Task description: Scan the records below and report how many lines contain the word "info", giving the number by itself.

Supplied data START

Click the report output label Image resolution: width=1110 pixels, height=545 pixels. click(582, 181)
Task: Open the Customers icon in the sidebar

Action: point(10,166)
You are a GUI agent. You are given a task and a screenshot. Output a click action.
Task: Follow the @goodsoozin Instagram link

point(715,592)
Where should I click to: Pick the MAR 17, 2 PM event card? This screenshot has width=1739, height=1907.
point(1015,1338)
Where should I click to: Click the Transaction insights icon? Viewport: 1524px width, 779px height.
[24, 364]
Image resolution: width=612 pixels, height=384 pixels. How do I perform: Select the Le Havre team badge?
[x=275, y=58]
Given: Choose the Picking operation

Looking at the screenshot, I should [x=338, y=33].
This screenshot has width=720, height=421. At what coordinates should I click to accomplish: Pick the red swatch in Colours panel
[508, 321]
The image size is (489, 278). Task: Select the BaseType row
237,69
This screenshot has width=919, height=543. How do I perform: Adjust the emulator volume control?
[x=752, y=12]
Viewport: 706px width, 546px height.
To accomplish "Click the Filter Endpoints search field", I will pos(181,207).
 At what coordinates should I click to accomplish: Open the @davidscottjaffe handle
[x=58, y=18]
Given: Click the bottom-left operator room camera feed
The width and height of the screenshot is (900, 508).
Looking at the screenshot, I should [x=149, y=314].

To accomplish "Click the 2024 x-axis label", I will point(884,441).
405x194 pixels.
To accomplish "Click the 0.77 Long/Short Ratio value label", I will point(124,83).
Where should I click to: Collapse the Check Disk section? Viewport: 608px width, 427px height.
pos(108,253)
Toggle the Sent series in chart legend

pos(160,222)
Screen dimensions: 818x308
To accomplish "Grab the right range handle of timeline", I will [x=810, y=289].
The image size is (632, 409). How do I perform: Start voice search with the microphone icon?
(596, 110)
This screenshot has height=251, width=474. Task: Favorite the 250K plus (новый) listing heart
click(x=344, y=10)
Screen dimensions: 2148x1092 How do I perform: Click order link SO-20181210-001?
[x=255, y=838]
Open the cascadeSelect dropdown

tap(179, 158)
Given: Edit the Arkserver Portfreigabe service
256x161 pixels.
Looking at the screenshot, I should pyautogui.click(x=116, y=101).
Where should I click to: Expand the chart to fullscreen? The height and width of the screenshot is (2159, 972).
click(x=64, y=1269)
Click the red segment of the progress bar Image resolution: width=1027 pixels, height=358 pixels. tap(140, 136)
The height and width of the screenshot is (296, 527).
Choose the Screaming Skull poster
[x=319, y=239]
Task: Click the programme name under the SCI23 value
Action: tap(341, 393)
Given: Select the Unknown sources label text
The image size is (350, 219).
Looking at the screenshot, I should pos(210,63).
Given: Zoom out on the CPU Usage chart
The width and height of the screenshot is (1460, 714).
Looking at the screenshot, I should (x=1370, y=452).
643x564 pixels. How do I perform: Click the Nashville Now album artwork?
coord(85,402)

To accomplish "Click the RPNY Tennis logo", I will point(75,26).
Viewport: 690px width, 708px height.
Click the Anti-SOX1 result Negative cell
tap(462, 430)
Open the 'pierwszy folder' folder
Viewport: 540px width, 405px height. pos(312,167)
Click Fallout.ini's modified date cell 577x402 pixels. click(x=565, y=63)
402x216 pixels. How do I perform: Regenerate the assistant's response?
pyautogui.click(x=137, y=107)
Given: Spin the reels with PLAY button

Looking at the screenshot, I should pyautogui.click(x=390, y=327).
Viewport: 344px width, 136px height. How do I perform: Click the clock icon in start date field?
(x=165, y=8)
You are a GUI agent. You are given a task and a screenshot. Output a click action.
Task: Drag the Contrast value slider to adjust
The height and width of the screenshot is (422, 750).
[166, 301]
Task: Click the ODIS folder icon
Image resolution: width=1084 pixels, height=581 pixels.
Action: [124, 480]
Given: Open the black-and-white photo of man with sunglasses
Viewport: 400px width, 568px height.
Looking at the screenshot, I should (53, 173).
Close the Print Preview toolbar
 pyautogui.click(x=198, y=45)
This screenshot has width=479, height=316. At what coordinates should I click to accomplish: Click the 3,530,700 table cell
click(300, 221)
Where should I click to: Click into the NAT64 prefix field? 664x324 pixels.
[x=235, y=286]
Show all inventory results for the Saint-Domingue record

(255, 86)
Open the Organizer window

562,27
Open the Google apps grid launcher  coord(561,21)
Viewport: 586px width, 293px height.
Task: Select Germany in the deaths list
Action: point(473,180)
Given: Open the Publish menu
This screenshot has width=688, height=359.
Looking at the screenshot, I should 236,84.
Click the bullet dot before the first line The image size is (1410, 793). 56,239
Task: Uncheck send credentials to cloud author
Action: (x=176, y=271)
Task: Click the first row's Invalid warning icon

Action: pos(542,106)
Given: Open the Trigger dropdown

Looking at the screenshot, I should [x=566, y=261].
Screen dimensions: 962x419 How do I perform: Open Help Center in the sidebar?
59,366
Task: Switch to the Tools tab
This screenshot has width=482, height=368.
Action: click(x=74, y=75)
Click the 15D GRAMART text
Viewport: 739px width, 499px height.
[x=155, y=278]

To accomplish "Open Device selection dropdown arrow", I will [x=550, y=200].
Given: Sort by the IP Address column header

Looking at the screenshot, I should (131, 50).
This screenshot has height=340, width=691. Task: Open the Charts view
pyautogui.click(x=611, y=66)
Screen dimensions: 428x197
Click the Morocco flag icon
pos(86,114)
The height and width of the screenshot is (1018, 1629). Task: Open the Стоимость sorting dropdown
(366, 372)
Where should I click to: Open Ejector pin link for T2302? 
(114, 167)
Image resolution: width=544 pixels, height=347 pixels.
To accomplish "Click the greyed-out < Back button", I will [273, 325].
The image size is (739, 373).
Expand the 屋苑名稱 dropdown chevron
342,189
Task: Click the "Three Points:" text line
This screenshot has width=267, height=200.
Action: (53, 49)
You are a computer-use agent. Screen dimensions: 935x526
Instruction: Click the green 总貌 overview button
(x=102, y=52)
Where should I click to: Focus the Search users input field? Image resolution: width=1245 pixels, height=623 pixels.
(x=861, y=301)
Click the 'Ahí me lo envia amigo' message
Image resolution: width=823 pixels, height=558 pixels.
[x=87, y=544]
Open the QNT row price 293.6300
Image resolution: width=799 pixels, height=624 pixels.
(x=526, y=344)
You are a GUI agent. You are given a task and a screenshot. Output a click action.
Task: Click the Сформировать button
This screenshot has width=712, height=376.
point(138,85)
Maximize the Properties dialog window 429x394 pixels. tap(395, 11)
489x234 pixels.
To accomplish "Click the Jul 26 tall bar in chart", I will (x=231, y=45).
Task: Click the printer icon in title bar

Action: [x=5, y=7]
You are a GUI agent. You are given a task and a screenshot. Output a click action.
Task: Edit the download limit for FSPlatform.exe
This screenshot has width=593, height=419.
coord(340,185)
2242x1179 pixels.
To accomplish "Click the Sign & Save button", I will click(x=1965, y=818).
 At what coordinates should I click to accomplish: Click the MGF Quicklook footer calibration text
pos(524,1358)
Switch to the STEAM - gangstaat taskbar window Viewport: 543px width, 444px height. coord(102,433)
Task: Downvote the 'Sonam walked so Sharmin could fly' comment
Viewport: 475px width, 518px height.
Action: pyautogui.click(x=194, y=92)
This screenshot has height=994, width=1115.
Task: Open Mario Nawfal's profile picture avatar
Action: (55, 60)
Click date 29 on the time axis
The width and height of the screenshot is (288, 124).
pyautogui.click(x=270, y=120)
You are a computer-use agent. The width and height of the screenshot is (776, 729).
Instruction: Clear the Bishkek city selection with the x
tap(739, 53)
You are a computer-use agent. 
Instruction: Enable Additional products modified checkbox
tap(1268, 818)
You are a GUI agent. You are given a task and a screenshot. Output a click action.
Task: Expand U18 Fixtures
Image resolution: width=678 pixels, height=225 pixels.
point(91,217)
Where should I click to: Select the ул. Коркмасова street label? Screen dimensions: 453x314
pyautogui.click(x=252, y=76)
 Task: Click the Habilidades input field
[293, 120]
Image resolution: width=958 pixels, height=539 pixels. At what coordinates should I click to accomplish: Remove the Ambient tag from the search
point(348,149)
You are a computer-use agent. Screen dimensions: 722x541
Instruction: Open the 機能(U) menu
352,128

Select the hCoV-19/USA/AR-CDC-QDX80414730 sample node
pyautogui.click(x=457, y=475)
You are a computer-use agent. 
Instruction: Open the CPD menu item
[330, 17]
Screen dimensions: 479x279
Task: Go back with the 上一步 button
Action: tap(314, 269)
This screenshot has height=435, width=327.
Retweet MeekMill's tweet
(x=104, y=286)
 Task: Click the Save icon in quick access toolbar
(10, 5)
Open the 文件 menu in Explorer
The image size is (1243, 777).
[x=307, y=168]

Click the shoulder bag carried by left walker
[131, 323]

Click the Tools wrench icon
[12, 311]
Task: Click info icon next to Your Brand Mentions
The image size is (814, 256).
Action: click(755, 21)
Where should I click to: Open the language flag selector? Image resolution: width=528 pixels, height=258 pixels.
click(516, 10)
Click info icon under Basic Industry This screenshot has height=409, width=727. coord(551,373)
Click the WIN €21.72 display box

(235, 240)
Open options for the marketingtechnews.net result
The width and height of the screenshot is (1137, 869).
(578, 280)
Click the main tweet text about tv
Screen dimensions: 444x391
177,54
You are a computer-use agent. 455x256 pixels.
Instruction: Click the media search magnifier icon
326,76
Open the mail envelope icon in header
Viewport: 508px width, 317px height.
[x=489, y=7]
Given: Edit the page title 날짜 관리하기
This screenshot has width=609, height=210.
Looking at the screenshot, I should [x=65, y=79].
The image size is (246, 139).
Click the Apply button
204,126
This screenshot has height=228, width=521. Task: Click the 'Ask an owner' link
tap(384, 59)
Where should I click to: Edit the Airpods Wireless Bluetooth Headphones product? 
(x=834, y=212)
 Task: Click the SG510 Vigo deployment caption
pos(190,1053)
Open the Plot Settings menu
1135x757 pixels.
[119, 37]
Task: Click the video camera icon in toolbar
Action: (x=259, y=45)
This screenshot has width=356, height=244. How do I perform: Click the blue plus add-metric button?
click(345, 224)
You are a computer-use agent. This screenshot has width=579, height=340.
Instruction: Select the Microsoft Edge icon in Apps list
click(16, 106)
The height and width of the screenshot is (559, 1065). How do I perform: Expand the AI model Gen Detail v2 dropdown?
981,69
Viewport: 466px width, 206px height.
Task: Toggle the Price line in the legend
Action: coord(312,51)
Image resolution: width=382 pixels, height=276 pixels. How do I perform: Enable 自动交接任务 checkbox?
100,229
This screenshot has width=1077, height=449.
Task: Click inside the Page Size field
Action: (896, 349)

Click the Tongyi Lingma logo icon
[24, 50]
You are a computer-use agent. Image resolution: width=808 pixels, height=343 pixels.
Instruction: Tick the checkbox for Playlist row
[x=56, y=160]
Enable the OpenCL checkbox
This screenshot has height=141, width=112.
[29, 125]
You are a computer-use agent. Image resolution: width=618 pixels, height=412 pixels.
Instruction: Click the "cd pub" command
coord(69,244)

Supplied data END

Reply: 2